In an Arithmetic Progression, the difference between any two consecutive terms is constant. This constant difference is called the common difference. For any three consecutive terms $$ a $$, $$ b $$, and $$ c $$ in an AP, the middle term $$ b $$ is the average of the first term $$ a $$ and the third term $$ c $$. This can be expressed as $$ b = \frac{a+c}{2} $$, which implies $$ 2b = a+c $$. In this problem, our first term is $$ a = 2p-1 $$, the second term is $$ b = 3p+1 $$, and the third term is $$ c = 11 $$.

**step3** Setting up the relationship using the AP property

Using the property $$ 2b = a+c $$, we substitute the given expressions for $$ a $$, $$ b $$, and $$ c $$:
$$ 2 \times (3p+1) = (2p-1) + 11 $$

**step4** Simplifying the equation

First, we perform the multiplication on the left side of the equation and combine the constant numbers on the right side:
On the left side: $$ 2 \times 3p = 6p $$ and $$ 2 \times 1 = 2 $$. So, $$ 2 \times (3p+1) $$ becomes $$ 6p + 2 $$.
On the right side: $$ -1 + 11 = 10 $$. So, $$ (2p-1) + 11 $$ becomes $$ 2p + 10 $$.
Now the equation is:
$$ 6p + 2 = 2p + 10 $$

**step5** Collecting terms with 'p' on one side

To solve for $$ p $$, we want to get all terms containing $$ p $$ on one side of the equation. We can do this by subtracting $$ 2p $$ from both sides of the equation:
$$ 6p - 2p + 2 = 2p - 2p + 10 $$
$$ 4p + 2 = 10 $$

**step6** Collecting constant terms on the other side

Next, we want to get all the constant numbers on the other side of the equation.

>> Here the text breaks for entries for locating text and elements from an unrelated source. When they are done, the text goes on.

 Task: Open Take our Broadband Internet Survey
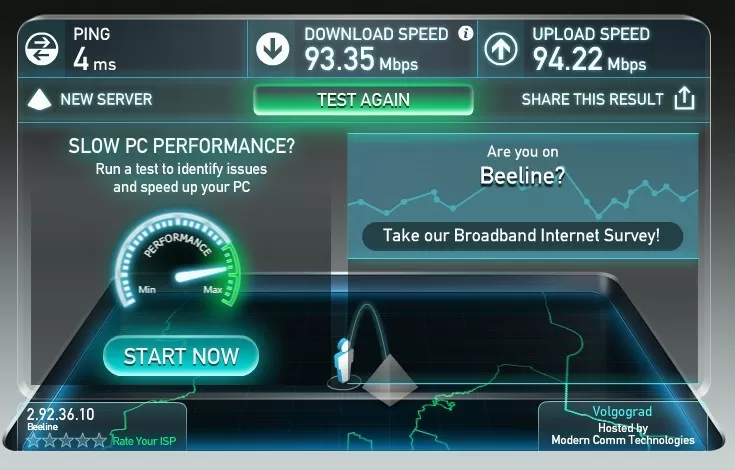pyautogui.click(x=522, y=236)
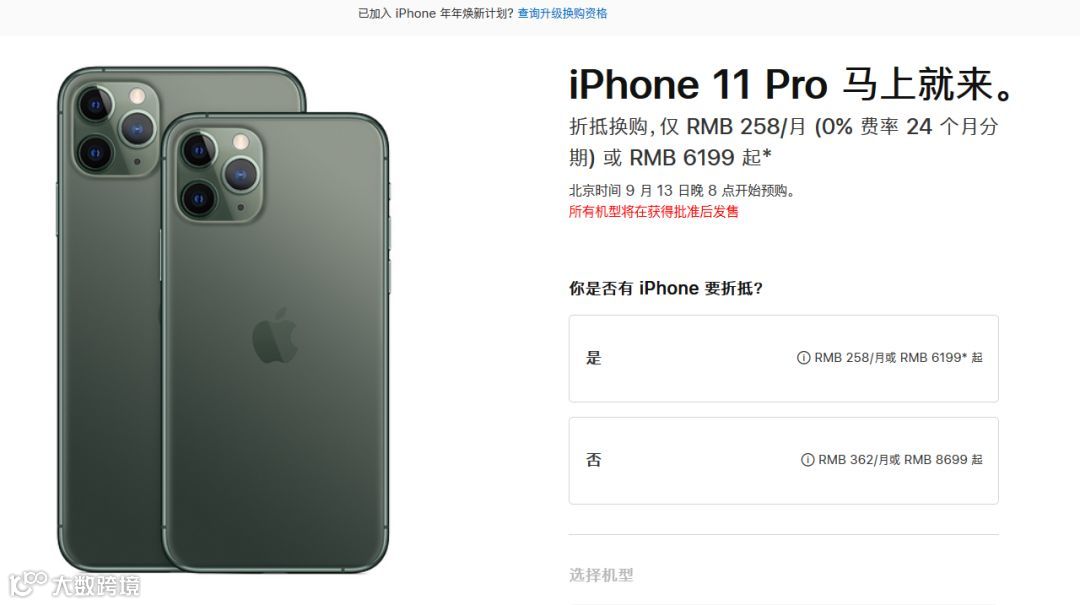Click the RMB 362/月或 RMB 8699 price text
This screenshot has width=1080, height=605.
pyautogui.click(x=900, y=460)
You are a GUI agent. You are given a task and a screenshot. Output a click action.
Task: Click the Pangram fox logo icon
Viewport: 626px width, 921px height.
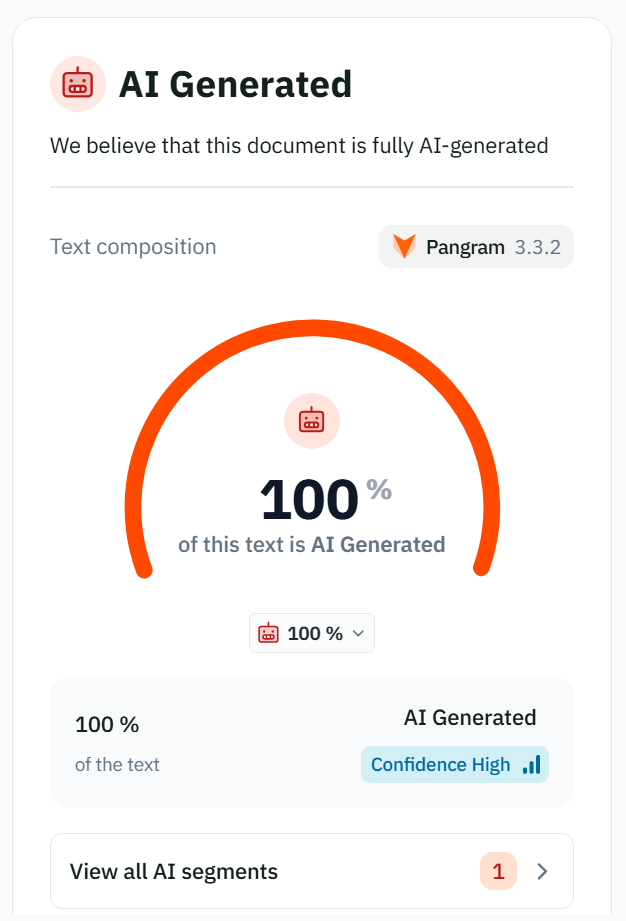tap(405, 246)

We do this by subtracting 2 from both sides of the equation:
$$ 4p + 2 - 2 = 10 - 2 $$
$$ 4p = 8 $$

**step7** Solving for 'p'

Finally, to find the value of $$ p $$, we divide both sides of the equation by 4:
$$ \frac{4p}{4} = \frac{8}{4} $$
$$ p = 2 $$
So, the value of $$ p $$ is 2.

**step8** Finding the numbers in the AP

Now that we have found $$ p = 2 $$, we can substitute this value back into the expressions for the three numbers to find them:
The first number: $$ 2p-1 = (2 \times 2) - 1 = 4 - 1 = 3 $$
The second number: $$ 3p+1 = (3 \times 2) + 1 = 6 + 1 = 7 $$
The third number: $$ 11 $$ (This number was given directly in the problem).
So, the three numbers in the Arithmetic Progression are 3, 7, and 11.

**step9** Verifying the Arithmetic Progression

To confirm that these numbers are indeed in an AP, we check the common difference between consecutive terms:
The difference between the second term and the first term is: $$ 7 - 3 = 4 $$
The difference between the third term and the second term is: $$ 11 - 7 = 4 $$
Since the difference between consecutive terms is constant (which is 4), our numbers 3, 7, and 11 form an Arithmetic Progression, and our value for $$ p $$ is correct.